# 990FX oder 990X ?



## Herr-Vorragend (27. Juli 2011)

Hallo,

ich suche ein AM3+ Board. Ich werde immer nur eine Graka verwenden. Das unterscheidet doch den 990fx vom 990X, oder ?
Ich übertakte gerne ein bißchen und suche ein gutes, qualitativ hochwertiges und stabiles Board mit dem man auch nen bißchen rumspielen kann.

Was wäre dann am geeignetsten für mich ?

M5A99X EVO
oder
990FXA-GD65

Gogabyte ist für mich völlig raus, da Sie auf Ihrer Homepage angeben, dass auf ihren Boards CPU-Smart-Fan und die Temperatursensoren nicht funktionieren werden, wenn ein AM3+ CPU verwendet wird....und das ist ja wohl der letzte Dreck.....

Vielen Dank


----------



## böhser onkel (27. Juli 2011)

Fx ist besser ausgestattet, hat mehr Funktionen


----------



## TBF_Avenger (27. Juli 2011)

Wenn du ordetnlich übertakten willst, würde ich dir den Griff zum 990FX empfehlen. Ich selbst nutze das MSI 990FXA-GD80 und bin mit dem Mainboard sehr zufrieden, auch was OC angeht. Meinen 955BE ( altes C2 Stepping, welches angeblich nicht so viel OC ermöglicht wie C3 ) habe ich mit der Spannung auf 1,332V auf 3808 MHz übertaktet, wobei sicher noch Luft nach oben ist. 
Wie das mit der Lüftersteuerung bei AM3+ - Prozessoren aussieht kann ich dir natürlich nicht sagen, bisher läuft diese aber tadellos.
Übrigens bekommst du beide von dir vorgeschlagene Boards deutlich günstiger als bei Alternate, das Asus bekommst du schon ab 101 Euro und das MSI ab 122 Euro ( schau mal im Presivergleich nach ).


----------



## Herr-Vorragend (27. Juli 2011)

ich hab das msi 990fxa-gd65 hier und das Bios ist total buggy.
Daher überleg ich auf nen anderes Board zu wechseln und das MSI zurückzuschicken.

Jetzt frag ich mich, ob mir nen 990fx überhaupt vorteile zu nem 990x gibt.

++++++++++++++++++++

**Ihre Aufgaben**
(A) Nennen Sie die Benutzernamen aller Personen, die in der Forendiskussion über 990FX oder 990X schreiben, jeden Namen nur einmal.
(B) Übersetzen Sie aus der Forendiskussion über 990FX oder 990X den Satz „Daher überleg ich auf nen anderes Board zu wechseln und das MSI zurückzuschicken.“ ins Englische.
(C) Setzen Sie die Forendiskussion über 990FX oder 990X nach ihrem letzten Satz fort.

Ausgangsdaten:

++++++++++++++++++++

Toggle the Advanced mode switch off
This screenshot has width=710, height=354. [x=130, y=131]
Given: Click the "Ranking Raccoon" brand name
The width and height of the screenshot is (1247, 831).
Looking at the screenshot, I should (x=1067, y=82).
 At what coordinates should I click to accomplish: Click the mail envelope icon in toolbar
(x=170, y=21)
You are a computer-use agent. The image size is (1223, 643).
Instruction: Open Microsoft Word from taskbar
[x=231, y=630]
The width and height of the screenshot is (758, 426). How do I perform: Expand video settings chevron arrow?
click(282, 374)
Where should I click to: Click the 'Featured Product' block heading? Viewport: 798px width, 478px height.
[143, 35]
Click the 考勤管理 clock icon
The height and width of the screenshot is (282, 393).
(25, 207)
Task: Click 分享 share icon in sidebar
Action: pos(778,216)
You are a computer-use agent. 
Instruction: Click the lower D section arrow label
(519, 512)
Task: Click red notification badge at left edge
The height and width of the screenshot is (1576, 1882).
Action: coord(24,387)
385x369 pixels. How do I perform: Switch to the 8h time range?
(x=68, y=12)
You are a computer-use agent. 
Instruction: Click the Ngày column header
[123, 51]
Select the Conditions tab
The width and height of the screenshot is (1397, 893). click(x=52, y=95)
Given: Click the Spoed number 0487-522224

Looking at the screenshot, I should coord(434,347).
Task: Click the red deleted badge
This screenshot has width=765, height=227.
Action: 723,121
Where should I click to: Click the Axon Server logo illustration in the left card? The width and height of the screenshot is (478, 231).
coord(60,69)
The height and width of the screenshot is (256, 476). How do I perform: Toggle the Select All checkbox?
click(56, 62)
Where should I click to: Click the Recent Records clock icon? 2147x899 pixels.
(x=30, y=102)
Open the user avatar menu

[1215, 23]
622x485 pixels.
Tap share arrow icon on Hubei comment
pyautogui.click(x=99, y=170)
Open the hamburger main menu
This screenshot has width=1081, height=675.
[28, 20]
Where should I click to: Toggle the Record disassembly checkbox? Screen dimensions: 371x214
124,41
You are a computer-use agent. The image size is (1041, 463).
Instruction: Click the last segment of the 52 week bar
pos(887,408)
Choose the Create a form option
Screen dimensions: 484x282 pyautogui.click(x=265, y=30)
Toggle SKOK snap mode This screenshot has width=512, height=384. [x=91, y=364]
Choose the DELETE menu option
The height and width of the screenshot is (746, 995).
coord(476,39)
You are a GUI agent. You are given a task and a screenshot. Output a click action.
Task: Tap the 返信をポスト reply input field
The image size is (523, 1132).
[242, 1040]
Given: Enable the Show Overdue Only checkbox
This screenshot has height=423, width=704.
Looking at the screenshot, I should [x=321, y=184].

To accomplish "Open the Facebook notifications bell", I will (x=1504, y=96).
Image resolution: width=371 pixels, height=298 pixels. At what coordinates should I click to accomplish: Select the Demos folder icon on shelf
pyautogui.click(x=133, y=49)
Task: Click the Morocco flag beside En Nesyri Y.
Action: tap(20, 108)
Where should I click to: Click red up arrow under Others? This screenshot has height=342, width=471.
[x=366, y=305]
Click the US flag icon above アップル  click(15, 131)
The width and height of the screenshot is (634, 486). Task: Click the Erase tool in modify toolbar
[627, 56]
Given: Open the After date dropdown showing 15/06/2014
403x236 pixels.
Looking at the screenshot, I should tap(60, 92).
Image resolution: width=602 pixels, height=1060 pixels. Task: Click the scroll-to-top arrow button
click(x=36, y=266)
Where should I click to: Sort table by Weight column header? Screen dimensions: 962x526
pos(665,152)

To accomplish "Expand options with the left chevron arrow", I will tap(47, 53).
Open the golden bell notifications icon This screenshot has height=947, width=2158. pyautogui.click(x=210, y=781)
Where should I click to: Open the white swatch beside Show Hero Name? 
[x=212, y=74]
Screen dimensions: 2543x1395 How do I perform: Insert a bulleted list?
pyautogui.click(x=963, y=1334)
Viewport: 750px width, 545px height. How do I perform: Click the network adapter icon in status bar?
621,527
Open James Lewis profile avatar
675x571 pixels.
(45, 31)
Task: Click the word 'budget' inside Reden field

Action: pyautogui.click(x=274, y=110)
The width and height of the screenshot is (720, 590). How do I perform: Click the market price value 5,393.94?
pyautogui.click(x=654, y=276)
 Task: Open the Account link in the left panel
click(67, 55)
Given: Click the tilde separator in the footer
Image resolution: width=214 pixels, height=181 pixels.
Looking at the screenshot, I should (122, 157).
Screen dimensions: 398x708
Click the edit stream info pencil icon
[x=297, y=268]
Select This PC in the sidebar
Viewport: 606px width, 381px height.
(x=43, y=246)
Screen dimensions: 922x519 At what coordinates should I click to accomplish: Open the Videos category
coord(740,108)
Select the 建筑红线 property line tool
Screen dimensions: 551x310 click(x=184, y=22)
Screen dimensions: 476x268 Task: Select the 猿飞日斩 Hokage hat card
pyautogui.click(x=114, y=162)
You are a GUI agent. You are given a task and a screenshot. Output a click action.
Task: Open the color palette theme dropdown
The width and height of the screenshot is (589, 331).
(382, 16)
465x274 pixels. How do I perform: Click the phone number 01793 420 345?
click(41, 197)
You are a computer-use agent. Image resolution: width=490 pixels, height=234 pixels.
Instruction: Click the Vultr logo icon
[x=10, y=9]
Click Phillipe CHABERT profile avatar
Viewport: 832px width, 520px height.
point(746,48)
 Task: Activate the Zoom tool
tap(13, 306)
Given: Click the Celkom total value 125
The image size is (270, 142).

++++++++++++++++++++

**Lösungen**
(A) Herr-Vorragend, böhser onkel, TBF_Avenger

(B) That's why I'm thinking about switching to a different board and sending the MSI back.

(C)
Beispiele msi990fxa-gd65:
1. wenn ich übertkte, übertaktet das Board nur den 1. Core
2. Der V-drop ist jenseits von gut und böse - 1,387 V eingestellt = 1,496 Vcore
3, CPU Temp konstant 225 C, Lüter drehen mit 35 U/min

Beide Probleme sind beknnt, da MS aber schon seit dem 18.06 kein neues Bios raus hat, geht mir die Marke schon nach 4 Tagen auf den .... ihr wisst schon


----------



## TBF_Avenger (27. Juli 2011)

Okay, solche derbe Probleme habe ich bei meinem 990FXA-GD80 jetzt nicht. Ich schätze mal, da wird anfangs noch jedes AM3+ Board im BIOS ein paar Macken haben, die jeder Hersteller mit der Zeit beseitigen wird.
Testberichte sind bei den Boards leider noch rar.


----------



## Herr-Vorragend (27. Juli 2011)

Aber der technische Unterschied liegt im 2 x 16 PCI-Express für SLI CF, oder ?
Ansonsten kann ich auch zum 990x greifen ?


----------



## TBF_Avenger (27. Juli 2011)

Herr-Vorragend schrieb:


> Aber der technische Unterschied liegt im 2 x 16 PCI-Express für SLI CF, oder ?


Würde ich so sagen
Wenn du sicher kein SLI/CF willst und die CPU nicht zu sehr übertakten willst, ist der 990X eine gute Wahl.


----------



## Jamrock (27. Juli 2011)

990X reicht völlig aus an Fuktionen und OC mäßig machts auch kein Unterschied (kenns nur von den 890ern und die 9XXer sind ja eig doch Umgelabelte 890er).

=> Wenn du nicht gerade i-welche außergewöhnlichen sachen machst (10 Festplatten oder son wirren kram) reicht dir der 990X


----------



## Herr-Vorragend (27. Juli 2011)

öhm und wieso soll sich der 990fx besser zum übertakten eignen ? das liegt doch eher an der ausstattung der hersteller, oder ?


----------



## TBF_Avenger (27. Juli 2011)

Ich denke die Boards mit dem 890FX/990FX sind meistens einfach noch ein bisschen besser für OC "ausgestattet". Rein vom Chipsatz her müsste da kein Unterschied sein.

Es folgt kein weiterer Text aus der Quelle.